Flo just couldn’t have a regular bad habit like picking her nose or maybe even biting her nails. Her bad habit was the most embarrassing and childish thing a girl her age could possibly do. Flo’s bad habit was day dreaming. Not day dreaming about the future nor about her goals. No. Nothing like that. Flo had the habit of lying down, closing her eyes and then drifting away mentally into a far world where her hero, Armando resided. Flo knew this form of escapism was not healthy, yet, she couldn’t stop herself.
She had started this habit from a very young age. Initially, it had just been a way to stop her from being bored. Now that she was older though, this habit had become a great part of her life. Sometimes, she laughed at herself for doing it. It wasn’t even as if she was a fan of telenovelas but Amando kept her sane. When she thought about it, she guessed that creating him was a defence mechanism in times when her acute loneliness really bothered her. For a romantic like her, Armando was the only thing that she felt could help her get through those moments when she thought that love was an elusive concept. Or that even if one found love, it was always tainted with betrayal and deceit.
In Flo’s mind-world, Armando is the heir to the Suarez family treasure. After attempting to get married many times, he realizes that all the women who claims to love him only love his money. Hiding the family will, Armando travels to a small village where he disguises himself as a shepherd. Rosa la Flor (this is Flo) a poor country girl comes to him in search of work and Armando is immediately stuck by her beauty. Flo would recount the stories in her head and laugh at herself “Flo, your case is pathetic.” She would say out loud to herself during these mental escapades but the story always continued. Armando sees his future in her eyes and decides that he must marry her.
Armando was handsome. He was tall, tan with eyes as dark as the loneliest, darkest night. His equally dark hair fell to his face usually shielding those sad yet beautiful eyes especially when he worked. His chest was a wall, but his hands were tender and soft. And the weirdest thing was that Flo actually loved Armando, or rather, the concept of him. Whenever she was sad, she would see herself lying on Armando’s laps. His soft hand brushing through her imaginary flowing hair.”Rosa la Flor, mi amor, why do you harbour such sadness in your soul. I am here for you. Speak to me.” Armando would say in a thick spanish accent. She would tell him all she felt, off-load it all to the imaginary man who would always reply. “If sorrow fell like rain, I would catch every last drop so that it might not touch you. I am the sun, you are the flower, I exist to make your colours shine. My love, don’t worry. I am here for you.”

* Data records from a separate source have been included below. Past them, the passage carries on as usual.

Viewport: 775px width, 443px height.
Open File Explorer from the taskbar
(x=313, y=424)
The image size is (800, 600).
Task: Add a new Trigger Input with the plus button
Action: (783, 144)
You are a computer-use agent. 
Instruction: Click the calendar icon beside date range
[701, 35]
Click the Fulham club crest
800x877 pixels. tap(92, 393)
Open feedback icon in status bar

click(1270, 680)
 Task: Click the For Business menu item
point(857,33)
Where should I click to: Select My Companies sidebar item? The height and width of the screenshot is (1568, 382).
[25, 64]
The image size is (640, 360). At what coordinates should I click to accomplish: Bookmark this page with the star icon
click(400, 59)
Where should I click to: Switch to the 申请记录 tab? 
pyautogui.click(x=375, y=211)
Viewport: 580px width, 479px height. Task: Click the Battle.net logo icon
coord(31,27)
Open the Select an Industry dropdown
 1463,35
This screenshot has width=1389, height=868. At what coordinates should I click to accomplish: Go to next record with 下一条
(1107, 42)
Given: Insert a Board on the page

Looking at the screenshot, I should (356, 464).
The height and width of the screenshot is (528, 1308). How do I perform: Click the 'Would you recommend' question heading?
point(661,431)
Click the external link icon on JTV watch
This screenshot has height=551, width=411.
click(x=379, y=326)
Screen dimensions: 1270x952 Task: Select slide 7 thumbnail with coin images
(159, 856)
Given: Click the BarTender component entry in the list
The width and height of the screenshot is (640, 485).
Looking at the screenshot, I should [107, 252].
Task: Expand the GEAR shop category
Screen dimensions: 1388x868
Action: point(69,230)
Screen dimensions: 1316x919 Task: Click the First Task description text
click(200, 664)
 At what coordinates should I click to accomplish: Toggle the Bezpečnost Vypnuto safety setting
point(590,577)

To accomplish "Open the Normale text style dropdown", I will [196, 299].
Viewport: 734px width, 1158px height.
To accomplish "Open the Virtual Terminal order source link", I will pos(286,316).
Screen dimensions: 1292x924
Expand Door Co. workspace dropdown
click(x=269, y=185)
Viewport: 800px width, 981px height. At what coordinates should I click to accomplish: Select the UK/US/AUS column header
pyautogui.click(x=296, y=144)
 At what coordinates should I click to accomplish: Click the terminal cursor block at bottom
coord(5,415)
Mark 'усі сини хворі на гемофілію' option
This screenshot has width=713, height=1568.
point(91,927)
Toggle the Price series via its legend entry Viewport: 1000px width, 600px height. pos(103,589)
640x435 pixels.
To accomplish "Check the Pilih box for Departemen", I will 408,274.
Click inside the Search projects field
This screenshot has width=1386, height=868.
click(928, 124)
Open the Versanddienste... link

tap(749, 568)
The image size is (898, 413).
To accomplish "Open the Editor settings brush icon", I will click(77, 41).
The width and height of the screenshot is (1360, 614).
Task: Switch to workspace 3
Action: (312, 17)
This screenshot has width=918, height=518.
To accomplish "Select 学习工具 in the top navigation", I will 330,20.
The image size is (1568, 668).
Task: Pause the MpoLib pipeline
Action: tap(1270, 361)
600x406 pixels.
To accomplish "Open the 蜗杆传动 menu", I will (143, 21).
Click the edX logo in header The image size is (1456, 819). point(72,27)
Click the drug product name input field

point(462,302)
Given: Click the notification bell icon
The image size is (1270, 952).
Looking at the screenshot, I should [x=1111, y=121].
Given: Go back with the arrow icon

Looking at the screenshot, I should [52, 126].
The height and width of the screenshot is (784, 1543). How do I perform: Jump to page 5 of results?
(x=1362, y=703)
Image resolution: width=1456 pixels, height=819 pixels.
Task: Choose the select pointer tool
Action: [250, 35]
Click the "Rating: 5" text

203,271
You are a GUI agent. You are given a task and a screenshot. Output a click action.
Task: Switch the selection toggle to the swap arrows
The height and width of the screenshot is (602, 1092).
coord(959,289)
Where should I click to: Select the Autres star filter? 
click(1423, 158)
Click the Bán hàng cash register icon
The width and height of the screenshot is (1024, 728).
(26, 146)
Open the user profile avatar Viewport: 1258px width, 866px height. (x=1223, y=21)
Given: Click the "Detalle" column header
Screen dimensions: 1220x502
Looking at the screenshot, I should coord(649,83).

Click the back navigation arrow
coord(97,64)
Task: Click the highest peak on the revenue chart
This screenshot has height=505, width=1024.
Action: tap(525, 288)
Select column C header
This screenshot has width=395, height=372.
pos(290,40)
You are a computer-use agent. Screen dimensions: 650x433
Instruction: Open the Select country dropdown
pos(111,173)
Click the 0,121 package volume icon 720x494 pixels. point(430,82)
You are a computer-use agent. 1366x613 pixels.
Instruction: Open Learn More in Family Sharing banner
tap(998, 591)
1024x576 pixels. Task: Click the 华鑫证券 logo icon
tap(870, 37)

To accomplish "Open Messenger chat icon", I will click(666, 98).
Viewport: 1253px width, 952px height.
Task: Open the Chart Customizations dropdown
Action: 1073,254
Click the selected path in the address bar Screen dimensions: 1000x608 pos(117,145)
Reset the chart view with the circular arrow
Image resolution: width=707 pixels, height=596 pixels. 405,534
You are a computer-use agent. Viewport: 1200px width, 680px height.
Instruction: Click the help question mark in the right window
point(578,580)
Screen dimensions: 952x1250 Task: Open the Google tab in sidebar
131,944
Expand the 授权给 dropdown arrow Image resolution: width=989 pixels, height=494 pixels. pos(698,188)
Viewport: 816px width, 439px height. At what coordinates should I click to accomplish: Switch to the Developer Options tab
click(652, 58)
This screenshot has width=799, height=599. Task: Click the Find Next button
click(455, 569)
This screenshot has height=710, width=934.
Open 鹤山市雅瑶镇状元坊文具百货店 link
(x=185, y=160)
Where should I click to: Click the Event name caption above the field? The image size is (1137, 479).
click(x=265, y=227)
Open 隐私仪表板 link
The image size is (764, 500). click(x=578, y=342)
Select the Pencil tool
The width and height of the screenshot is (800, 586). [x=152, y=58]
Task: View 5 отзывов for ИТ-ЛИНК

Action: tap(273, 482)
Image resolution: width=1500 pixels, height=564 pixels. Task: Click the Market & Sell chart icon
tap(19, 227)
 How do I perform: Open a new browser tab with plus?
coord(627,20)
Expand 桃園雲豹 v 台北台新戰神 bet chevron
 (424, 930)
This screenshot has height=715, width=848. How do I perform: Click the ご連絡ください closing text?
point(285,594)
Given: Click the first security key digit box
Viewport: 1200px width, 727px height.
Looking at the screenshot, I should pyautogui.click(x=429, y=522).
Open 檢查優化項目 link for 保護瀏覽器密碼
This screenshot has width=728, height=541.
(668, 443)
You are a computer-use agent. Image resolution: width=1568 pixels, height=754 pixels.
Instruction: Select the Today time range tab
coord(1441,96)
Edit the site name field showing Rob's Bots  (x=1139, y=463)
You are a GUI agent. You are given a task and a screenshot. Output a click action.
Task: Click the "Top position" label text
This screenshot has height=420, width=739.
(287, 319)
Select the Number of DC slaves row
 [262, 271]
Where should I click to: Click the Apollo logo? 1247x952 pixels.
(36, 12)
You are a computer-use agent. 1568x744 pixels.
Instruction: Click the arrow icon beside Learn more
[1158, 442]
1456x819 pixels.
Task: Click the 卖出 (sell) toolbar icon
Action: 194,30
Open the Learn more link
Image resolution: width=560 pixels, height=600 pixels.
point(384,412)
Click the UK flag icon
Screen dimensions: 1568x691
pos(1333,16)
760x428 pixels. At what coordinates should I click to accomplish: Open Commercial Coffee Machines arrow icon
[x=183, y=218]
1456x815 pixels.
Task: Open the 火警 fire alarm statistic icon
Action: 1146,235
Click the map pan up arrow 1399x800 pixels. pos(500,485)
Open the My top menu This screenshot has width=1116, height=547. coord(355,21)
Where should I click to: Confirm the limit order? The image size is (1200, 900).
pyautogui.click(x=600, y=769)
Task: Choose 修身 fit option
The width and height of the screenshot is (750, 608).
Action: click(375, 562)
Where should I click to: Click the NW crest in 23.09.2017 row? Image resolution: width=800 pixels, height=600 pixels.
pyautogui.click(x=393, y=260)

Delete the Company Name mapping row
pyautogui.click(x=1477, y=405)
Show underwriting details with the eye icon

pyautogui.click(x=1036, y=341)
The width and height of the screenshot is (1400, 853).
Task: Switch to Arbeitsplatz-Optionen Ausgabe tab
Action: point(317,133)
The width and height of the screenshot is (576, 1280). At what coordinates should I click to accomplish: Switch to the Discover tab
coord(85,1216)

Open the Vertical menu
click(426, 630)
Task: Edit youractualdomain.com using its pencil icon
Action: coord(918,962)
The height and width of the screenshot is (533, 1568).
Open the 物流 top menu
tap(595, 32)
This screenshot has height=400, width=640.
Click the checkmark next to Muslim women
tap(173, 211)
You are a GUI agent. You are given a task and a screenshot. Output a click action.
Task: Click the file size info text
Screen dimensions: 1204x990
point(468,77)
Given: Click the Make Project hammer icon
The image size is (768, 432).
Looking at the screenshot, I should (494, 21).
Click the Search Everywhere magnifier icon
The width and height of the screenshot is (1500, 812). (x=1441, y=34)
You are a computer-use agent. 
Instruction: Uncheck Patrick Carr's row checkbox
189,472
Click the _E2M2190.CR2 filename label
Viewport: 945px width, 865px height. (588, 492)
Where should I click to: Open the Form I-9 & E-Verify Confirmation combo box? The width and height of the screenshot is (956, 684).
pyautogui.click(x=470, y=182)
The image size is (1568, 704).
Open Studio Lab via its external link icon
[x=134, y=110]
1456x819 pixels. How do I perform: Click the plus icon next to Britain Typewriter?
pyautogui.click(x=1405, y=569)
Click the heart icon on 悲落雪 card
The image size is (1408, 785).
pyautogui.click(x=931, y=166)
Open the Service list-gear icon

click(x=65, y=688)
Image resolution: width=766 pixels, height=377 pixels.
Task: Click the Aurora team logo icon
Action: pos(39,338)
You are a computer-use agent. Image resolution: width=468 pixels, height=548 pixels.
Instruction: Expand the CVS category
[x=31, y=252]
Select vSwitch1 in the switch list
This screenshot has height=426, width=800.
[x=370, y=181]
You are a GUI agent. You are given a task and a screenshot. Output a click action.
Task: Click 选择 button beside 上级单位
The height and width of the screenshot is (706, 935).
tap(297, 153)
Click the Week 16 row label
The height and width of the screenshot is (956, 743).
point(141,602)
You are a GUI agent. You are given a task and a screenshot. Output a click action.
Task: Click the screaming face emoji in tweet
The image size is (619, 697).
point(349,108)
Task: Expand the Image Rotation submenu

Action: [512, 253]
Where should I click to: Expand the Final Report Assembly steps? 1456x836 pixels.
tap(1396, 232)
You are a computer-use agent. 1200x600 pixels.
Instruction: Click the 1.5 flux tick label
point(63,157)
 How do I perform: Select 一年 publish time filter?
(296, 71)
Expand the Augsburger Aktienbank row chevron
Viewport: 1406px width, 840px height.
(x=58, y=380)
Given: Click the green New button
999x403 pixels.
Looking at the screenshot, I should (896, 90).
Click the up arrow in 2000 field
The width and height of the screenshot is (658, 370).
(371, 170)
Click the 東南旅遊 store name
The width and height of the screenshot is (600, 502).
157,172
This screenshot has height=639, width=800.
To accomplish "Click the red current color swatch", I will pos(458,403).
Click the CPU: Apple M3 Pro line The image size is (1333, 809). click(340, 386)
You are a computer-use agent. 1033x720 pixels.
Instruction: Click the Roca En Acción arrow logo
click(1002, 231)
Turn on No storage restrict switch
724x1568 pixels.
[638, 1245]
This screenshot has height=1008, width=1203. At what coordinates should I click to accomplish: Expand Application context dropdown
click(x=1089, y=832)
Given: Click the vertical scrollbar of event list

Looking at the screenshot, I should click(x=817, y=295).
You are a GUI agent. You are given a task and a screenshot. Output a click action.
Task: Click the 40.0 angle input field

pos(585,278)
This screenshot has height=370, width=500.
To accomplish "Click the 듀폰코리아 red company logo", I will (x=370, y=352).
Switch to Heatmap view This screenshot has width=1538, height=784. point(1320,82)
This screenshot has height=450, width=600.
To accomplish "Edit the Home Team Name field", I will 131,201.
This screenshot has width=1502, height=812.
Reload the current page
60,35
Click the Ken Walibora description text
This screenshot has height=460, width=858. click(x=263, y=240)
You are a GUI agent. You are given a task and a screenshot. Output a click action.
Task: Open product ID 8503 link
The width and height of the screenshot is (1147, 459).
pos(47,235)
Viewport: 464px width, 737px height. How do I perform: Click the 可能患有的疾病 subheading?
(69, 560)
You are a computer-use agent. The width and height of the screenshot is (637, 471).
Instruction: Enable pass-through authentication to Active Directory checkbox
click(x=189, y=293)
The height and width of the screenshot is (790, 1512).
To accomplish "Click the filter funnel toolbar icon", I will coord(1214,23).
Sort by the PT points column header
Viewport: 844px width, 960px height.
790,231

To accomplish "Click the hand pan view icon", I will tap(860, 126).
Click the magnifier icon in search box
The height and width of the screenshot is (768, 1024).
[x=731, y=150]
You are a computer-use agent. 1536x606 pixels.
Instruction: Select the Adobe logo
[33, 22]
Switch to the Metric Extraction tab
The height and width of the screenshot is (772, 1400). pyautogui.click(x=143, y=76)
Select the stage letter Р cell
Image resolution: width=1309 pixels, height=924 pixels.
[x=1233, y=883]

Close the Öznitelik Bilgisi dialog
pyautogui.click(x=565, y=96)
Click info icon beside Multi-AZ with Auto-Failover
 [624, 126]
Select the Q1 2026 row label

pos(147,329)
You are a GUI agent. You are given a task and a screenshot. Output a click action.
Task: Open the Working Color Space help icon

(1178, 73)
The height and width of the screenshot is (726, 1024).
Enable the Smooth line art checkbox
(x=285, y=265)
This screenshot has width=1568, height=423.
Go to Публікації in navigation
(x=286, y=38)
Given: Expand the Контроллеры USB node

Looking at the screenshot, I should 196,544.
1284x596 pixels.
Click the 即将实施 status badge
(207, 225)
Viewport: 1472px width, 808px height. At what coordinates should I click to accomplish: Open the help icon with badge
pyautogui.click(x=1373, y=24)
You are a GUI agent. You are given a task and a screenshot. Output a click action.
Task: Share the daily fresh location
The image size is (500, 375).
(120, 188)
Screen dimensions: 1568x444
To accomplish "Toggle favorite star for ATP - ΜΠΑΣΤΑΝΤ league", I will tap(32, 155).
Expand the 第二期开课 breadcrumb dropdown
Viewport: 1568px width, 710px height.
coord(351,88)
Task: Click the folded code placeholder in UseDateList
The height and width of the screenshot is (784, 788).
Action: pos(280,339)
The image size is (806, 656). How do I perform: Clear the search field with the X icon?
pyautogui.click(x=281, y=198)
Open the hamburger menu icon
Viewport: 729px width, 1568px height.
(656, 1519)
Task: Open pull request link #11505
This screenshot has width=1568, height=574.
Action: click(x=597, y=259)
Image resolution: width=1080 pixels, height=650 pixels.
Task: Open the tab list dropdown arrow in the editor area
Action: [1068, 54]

She knew no man on earth spoke that way. She knew that there was no super rain catching love-power. Love did not automatically make all the problems disappear. Flo was aware that there were so many interferences in real life relationships yet, Armando was ingrained in her consciousness. She simply could not (did not want to) do away with him. She wondered if she might need therapy for this, or if other people faced the same problem. Probably, with therapy, she would stop such a childish habit. But deep in her heart, she didn’t want Armando to leave her. He was the only person whom she was certain that he wouldn’t break her heart. “Armando.” She thought to herself. “It would be normal to let you disappear from my consciousness so as to focus on what is real. But what is real? Flesh and blood that walked on this earth have been long forgotten. Stories, wars, people, treasures have been corroded from memory. The fact that I cannot see you does not mean you are not real to me. It doesn’t mean that I cannot tell you what I dare not tell a living soul. It does not mean that I cannot love you. I know it sounds crazy but being crazy beats being bitter. A person like me who cannot fathom the reality of ‘love’ in such a cruel world, if the imaginary will help me to keep believing in the infallible kind of love, then I’d rather be crazy.’ Flower groaned, the rational part of her spoke to her hearing. “Miss Korola ‘Flower’ Jiya, you really need help.”